新製品は、HP社(注2)との技術協力により共同開発し、遠隔地間でのクラスタシステムを実現するUNIXサーバ向けソフト「SystemGlobe RemoteCluster with MC/Service Guard」と、ストレージデータのレプリケーション(複製)ソフト「SystemGlobe RemoteDataReplication/DisasterRecovery」、「WebSAM Storage ReplicationControl /DisasterRecovery」、および汎用コンピュータ「ACOS-4」に対応した「Replication Control/DisasterRecovery」の4製品です。
このたびの新製品は、NECの「VALUMO(バルモ)」テクノロジーを適用したものであり、特長は以下のとおりです。
- 迅速な遠隔サイト切り替えを実現するクラスタ制御
遠隔地間クラスタ制御ソフト「SystemGlobe RemoteCluster with MC/Service Guard」(注3)は、遠隔地(例えば東京と大阪など)に分散して設置されているシステムにおいて、iStorageシリーズの遠隔レプリケーション機能を用いて、災害発生時に遠隔サイトでの災害発生直前の状態への業務復元を分単位の短時間で実現する。本機能により、災害対策で重要な要素である(1)どれだけ早く業務を再開するか、(2)どれだけシステム停止時点に近い状態に戻すか、という2つの観点で、従来機能では実現できなかった高いレベルのシステムを構築できる。
なお、本製品はHP社の技術協力によりNECが開発したものである。
- 遠隔データレプリケーションの機能強化
災害対策機能をもつシステムを実現するため、iStorage Sおよび Aシリーズの遠隔レプリケーション機能を強化し「SystemGlobe RemoteData Replication /DisasterRecovery」、および「WebSAM Storage ReplicationControl/Disaster Recovery」として提供する。これは、「よりシステム停止時点に近い状態に戻す」機能を強化したもので、メインサイトのデータベースやログへの更新順序を保持しながら、メインサイトの業務性能への影響が少ない非同期データ転送を行い、かつ、転送されたデータどうしの整合性を保証している。
- 汎用コンピュータ「ACOS-4」における災害対策基盤機能の提供
ACOS-4システムにおいて高度な災害対策システムを構築するための基盤機能として、「SystemGlobe RemoteDataReplication/DisasterRecovery」をACOS-4システム上から利用できるようにする新製品「ReplicationControl /Disaster Recovery」を提供する。
これによりACOS-4システムにおいても、本機能と、従来から提供されている高可用性機能とを組合わせることで、よりデータ継続性の高い災害対策システムの構築が可能となる。
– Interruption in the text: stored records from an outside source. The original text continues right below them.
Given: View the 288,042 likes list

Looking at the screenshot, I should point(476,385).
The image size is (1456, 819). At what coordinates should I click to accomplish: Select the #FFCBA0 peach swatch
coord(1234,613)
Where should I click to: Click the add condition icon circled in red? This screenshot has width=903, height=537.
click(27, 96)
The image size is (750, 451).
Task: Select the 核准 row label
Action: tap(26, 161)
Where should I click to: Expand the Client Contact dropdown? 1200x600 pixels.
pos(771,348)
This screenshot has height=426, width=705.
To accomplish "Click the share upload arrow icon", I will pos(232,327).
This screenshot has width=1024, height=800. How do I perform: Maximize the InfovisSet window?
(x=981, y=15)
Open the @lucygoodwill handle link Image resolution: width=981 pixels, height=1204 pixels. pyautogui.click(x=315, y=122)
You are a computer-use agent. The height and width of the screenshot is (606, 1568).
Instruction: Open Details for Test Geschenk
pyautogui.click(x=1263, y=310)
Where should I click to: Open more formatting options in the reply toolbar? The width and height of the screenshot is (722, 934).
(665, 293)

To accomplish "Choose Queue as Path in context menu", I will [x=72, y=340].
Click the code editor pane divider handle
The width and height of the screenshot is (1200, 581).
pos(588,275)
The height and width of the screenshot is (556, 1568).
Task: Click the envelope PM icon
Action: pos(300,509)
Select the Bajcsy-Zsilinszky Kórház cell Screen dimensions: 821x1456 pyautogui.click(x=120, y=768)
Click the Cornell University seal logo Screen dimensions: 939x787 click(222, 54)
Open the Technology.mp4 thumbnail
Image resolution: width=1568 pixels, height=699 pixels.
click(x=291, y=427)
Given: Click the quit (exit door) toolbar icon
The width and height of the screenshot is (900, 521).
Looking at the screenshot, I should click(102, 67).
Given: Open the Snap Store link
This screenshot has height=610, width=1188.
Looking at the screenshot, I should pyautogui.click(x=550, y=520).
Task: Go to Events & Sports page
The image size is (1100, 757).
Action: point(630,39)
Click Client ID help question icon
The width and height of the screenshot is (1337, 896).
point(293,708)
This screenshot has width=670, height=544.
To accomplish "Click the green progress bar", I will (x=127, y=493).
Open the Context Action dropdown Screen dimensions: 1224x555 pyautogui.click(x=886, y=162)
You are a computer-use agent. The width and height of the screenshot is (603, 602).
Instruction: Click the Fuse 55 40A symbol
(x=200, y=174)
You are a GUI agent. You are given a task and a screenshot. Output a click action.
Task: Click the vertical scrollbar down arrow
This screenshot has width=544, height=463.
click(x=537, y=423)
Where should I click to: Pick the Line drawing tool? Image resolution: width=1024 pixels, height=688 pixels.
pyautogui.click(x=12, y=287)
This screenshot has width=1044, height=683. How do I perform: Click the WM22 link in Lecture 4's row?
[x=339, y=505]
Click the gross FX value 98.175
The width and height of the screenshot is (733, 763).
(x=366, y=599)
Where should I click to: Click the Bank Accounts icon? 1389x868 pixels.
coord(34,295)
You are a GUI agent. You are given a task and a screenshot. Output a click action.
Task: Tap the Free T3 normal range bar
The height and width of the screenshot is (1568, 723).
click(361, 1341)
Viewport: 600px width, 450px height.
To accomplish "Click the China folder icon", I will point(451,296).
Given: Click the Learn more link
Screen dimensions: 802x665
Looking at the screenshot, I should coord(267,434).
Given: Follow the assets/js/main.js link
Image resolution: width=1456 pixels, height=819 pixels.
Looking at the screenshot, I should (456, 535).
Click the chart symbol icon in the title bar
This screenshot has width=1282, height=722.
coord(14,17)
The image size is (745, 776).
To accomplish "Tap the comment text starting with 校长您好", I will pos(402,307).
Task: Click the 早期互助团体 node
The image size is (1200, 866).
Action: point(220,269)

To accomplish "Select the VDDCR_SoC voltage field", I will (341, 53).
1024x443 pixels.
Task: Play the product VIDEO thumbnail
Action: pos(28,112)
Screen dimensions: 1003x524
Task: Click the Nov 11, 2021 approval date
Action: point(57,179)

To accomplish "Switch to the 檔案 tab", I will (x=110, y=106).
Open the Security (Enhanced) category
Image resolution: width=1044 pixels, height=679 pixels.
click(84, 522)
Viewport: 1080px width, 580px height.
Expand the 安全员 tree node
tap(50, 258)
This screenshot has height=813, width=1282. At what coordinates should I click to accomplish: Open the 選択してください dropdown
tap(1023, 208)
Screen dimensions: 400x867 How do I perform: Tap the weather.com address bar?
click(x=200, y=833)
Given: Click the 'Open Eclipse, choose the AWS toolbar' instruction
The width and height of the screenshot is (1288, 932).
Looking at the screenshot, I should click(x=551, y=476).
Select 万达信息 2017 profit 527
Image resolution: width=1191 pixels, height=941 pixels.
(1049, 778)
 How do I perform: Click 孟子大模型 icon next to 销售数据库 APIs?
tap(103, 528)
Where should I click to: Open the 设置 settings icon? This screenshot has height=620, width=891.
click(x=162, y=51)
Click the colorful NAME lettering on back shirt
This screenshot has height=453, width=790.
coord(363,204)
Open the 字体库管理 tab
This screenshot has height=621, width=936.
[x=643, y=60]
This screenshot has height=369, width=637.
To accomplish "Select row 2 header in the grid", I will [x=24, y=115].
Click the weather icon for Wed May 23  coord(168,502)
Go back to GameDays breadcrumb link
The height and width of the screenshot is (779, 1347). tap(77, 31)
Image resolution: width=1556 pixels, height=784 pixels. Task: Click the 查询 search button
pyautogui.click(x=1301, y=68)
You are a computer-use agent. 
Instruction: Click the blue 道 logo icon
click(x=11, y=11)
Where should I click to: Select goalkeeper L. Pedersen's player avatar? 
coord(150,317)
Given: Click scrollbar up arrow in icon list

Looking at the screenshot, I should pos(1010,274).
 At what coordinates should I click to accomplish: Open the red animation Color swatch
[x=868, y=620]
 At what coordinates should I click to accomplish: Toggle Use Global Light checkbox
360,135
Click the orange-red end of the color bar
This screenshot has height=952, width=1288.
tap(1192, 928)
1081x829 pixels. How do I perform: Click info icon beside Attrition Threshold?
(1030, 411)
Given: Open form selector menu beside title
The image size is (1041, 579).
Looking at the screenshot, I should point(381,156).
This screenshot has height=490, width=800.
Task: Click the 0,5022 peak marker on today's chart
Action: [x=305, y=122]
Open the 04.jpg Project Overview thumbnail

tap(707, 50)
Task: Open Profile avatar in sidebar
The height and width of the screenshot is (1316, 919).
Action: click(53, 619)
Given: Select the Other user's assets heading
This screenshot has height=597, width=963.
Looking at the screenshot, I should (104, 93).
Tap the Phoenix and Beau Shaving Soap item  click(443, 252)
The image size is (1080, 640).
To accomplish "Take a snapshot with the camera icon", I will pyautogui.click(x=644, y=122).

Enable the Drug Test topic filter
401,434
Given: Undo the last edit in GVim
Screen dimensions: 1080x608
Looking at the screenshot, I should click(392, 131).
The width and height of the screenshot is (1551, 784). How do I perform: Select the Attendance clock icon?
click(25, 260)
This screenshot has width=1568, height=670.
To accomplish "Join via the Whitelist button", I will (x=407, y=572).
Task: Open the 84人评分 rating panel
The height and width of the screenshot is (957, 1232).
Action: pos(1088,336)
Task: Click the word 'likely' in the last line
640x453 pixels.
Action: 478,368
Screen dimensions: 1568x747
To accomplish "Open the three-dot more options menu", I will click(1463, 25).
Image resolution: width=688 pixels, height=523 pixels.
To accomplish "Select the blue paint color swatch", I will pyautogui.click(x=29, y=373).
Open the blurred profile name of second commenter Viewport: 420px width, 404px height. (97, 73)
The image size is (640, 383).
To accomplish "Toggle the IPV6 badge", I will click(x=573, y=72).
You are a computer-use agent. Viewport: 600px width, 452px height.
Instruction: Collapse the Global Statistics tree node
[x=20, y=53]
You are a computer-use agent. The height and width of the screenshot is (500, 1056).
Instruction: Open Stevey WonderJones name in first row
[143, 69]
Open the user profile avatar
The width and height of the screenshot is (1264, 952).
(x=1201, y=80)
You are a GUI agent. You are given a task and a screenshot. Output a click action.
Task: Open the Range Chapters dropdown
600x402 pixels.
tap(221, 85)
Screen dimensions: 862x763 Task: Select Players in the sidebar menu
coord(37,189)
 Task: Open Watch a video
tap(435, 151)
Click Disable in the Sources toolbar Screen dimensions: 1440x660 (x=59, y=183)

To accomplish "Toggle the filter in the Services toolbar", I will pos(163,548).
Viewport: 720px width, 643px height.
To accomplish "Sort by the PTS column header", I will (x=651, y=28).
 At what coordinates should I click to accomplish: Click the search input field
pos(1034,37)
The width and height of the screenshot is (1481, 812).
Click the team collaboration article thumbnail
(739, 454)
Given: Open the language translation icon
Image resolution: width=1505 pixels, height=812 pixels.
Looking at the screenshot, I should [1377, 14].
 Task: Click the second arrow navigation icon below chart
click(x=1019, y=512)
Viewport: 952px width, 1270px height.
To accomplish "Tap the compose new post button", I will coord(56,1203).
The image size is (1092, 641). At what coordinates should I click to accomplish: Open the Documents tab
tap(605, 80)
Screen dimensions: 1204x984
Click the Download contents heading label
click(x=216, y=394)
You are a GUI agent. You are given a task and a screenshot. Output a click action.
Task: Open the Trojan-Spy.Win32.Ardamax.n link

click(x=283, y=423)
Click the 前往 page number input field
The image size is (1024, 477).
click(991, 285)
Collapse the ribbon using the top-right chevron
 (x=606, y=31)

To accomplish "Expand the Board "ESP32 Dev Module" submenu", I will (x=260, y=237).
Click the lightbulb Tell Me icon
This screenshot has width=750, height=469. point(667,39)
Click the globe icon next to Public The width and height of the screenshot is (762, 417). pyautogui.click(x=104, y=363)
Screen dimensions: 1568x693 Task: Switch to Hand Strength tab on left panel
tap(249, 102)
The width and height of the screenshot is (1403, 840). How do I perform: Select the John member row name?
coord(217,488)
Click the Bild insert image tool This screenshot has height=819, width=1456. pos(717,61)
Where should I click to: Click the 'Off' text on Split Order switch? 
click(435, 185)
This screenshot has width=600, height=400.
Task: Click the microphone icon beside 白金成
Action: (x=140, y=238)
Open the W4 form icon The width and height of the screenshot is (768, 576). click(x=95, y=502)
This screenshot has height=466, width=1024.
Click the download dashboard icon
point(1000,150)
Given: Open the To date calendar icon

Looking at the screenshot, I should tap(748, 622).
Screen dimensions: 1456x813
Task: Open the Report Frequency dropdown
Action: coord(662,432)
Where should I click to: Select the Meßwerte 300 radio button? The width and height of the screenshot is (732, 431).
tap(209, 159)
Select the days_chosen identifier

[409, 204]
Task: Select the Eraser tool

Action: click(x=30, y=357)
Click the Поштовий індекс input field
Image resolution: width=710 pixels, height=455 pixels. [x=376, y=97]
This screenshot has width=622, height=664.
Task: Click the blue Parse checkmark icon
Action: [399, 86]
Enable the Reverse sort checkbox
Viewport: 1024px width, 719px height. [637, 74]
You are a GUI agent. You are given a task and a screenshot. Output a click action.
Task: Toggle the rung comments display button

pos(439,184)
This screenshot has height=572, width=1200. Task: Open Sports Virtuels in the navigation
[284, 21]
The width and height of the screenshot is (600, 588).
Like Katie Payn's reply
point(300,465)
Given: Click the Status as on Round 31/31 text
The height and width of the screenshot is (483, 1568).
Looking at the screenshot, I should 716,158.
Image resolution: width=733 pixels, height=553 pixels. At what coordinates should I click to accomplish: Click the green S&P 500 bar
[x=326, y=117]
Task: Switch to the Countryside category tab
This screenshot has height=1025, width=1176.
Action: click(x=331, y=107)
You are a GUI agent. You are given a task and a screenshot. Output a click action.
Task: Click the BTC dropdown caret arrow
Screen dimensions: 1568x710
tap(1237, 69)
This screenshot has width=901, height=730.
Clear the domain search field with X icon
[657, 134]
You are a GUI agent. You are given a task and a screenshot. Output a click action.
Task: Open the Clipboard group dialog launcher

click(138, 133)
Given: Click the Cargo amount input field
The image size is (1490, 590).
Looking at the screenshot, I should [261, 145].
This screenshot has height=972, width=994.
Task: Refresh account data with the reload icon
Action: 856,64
新製品の標準価格ならびに出荷時期は次の通りであります。
| 製品名 (NXシリーズ向け) |
標準価格 |
出荷開始時期 |
| SystemGlobe RemoteCluster with MC/ServeceGuard |
600万円 |
12月末日 |
| 製品名 |
標準価格 |
出荷開始時期 |
| SystemGlobe RemoteDataReplication/DisasterRecovery |
150万円〜 |
12月末日 |
| WebSAM Storage ReplicationControl/DisasterRecovery |
100万円〜 |
12月末日 |
| 製品名 (ACOS-4向け) |
月払使用料 |
出荷開始時期 |
| ReplicationControl/DisasterRecovery |
20千円〜 |
2004年3月末日 |
近年、インターネットの急速な普及やIT導入の進展などにより、企業の事業インフラシステム、あるいは金融や通信などの社会的、公共的インフラシステムが、次々とOMCS(オープンミッションクリティカルシステム)化されております。これに伴い、堅固なBC(Business Continuity)、迅速なDR(Disaster Recovery)が望まれております。また基幹業務については、従来の汎用コンピュータで多数運用されていることも周知の通りであります。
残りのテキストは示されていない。